→ Requirements
1. Answer these from the post on monday.com's authorization redesign:
(a) Which databases were approaching their scaling limits?
(b) What three basics did the redesign change?
(c) What three kinds of activity go through authorization?
2. Using the authorization post, explain why authorization is by default both a security boundary and a performance bottleneck.

→ Selection
Redesign Authorization to monday.com Scale
Over the last year, we changed one of the most important building blocks of monday.com – the authorization system. We didn’t simply rewrite it or update tools. We changed the basics: where we fetch data from, how it is saved, and how the decision logic itself works. As our legacy MySQL databases approached their scaling limits, we redesigned the system to meet monday.com’s scale and standards, unlocking support for larger and more demanding customer use cases.
This post walks through the pressures that made the old model unsustainable, the new data and decision flow we designed, and what it unlocked for monday.com going forward.
Where We Started and the Pain
Authorization sits on the critical path of almost every request at monday.com. Every page load, mutation, or background job goes through it, often multiple times. That makes it both a security boundary and a performance bottleneck by default. A wrong decision is a security issue, and a slow one degrades the entire product.
As monday.com scaled and customer configurations grew more complex, authorization stopped being a simple gate and became a core runtime dependency that had to be consistently correct while operating under strict latency constraints.

→ Dataset
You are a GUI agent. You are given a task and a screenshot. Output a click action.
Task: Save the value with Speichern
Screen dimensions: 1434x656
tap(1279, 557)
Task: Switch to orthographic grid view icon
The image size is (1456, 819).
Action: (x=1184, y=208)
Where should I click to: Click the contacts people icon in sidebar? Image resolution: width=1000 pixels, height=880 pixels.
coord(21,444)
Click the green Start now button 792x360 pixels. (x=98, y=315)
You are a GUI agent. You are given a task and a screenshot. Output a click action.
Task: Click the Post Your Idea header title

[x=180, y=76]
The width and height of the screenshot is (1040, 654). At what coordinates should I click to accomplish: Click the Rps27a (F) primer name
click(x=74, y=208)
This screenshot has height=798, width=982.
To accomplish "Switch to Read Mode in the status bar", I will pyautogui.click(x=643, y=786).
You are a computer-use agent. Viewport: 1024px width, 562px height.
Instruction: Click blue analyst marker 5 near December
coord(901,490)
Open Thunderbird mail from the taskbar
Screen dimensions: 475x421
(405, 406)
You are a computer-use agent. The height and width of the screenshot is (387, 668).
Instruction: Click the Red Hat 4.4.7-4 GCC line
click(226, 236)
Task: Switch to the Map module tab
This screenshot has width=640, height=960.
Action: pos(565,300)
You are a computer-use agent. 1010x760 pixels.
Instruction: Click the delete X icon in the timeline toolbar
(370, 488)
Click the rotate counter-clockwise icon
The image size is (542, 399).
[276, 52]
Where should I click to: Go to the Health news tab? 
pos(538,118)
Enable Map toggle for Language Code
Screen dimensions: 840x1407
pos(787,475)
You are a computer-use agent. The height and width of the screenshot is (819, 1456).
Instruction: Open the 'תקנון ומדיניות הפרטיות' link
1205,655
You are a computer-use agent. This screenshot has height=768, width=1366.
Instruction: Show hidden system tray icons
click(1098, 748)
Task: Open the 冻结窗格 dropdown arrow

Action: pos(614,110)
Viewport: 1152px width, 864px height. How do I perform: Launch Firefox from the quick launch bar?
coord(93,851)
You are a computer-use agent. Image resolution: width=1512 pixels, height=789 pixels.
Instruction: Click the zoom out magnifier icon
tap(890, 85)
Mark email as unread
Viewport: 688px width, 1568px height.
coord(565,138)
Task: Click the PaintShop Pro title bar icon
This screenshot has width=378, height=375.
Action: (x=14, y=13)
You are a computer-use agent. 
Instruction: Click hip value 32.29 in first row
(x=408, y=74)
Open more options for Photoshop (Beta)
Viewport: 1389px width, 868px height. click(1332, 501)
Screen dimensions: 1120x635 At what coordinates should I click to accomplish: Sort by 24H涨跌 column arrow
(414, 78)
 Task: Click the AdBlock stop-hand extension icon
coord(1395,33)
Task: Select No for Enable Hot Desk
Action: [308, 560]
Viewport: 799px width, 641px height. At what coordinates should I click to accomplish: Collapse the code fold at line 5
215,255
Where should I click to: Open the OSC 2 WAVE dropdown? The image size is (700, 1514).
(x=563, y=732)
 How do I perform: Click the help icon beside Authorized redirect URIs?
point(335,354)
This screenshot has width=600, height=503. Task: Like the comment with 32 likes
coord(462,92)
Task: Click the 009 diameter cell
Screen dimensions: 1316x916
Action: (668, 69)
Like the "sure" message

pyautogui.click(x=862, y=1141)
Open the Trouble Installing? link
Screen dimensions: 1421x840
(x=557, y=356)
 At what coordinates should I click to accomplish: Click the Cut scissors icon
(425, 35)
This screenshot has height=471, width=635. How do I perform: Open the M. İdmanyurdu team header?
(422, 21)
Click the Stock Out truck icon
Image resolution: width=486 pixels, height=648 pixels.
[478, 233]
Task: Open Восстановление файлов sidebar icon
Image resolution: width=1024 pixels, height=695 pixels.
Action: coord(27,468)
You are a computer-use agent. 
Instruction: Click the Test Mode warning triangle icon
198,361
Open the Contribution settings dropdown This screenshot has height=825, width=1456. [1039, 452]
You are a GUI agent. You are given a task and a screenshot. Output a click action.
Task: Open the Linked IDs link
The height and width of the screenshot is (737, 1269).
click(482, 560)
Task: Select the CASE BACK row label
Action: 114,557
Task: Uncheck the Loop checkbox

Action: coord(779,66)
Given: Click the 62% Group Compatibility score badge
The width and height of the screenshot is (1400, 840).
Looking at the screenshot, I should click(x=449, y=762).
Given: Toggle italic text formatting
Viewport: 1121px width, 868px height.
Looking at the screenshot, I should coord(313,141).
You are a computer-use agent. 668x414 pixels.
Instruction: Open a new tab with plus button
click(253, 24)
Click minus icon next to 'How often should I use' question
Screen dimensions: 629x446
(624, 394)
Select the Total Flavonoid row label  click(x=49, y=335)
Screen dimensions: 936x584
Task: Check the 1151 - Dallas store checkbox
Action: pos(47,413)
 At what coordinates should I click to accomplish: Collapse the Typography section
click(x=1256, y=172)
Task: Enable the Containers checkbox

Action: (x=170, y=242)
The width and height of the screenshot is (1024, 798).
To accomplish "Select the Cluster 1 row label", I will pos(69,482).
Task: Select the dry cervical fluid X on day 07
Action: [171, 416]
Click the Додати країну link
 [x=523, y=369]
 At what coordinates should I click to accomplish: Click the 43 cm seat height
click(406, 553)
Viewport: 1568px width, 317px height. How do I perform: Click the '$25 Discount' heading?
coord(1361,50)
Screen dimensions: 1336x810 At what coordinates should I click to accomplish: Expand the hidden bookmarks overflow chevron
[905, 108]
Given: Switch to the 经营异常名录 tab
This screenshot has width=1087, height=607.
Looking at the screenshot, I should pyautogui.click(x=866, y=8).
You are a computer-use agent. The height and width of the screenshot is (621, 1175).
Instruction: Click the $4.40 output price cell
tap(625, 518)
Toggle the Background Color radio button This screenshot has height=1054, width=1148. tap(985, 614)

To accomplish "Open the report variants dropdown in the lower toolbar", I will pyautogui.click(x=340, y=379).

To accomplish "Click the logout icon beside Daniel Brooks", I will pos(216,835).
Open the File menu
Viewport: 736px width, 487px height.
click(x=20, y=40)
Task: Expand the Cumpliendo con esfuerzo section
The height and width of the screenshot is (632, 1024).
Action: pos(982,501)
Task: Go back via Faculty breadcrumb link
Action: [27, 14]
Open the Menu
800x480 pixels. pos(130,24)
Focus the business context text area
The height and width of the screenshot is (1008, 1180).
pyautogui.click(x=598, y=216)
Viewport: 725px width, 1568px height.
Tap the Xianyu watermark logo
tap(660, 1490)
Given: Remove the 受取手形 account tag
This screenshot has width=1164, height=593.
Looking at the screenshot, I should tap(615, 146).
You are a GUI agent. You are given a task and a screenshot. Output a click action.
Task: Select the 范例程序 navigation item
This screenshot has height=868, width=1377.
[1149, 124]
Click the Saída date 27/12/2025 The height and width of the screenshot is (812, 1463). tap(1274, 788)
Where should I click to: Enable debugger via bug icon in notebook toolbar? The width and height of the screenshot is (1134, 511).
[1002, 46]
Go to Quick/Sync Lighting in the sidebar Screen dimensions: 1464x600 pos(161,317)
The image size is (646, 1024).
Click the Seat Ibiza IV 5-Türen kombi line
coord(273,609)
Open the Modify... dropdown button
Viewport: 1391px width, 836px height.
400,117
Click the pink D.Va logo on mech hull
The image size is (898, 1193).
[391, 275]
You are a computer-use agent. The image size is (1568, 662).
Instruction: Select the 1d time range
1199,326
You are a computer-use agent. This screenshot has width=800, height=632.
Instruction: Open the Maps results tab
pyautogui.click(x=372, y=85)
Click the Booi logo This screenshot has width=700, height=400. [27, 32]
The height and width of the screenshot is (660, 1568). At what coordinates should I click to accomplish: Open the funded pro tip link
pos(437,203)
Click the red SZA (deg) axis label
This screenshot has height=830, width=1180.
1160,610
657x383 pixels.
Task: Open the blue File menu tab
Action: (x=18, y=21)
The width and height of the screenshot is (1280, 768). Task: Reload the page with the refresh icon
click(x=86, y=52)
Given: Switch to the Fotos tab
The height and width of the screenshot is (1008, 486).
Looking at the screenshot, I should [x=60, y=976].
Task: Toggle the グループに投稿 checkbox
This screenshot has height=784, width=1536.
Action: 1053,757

→ Worked solutions
1.
(a) The legacy MySQL databases.
(b) Where data is fetched from, how it is saved, and how the decision logic itself works.
(c) Every page load, mutation, or background job.

2. Authorization is on the critical path of almost every request at monday.com: every page load, mutation, or background job passes through it, often more than once. A wrong decision is therefore a security issue, and a slow one degrades the entire product.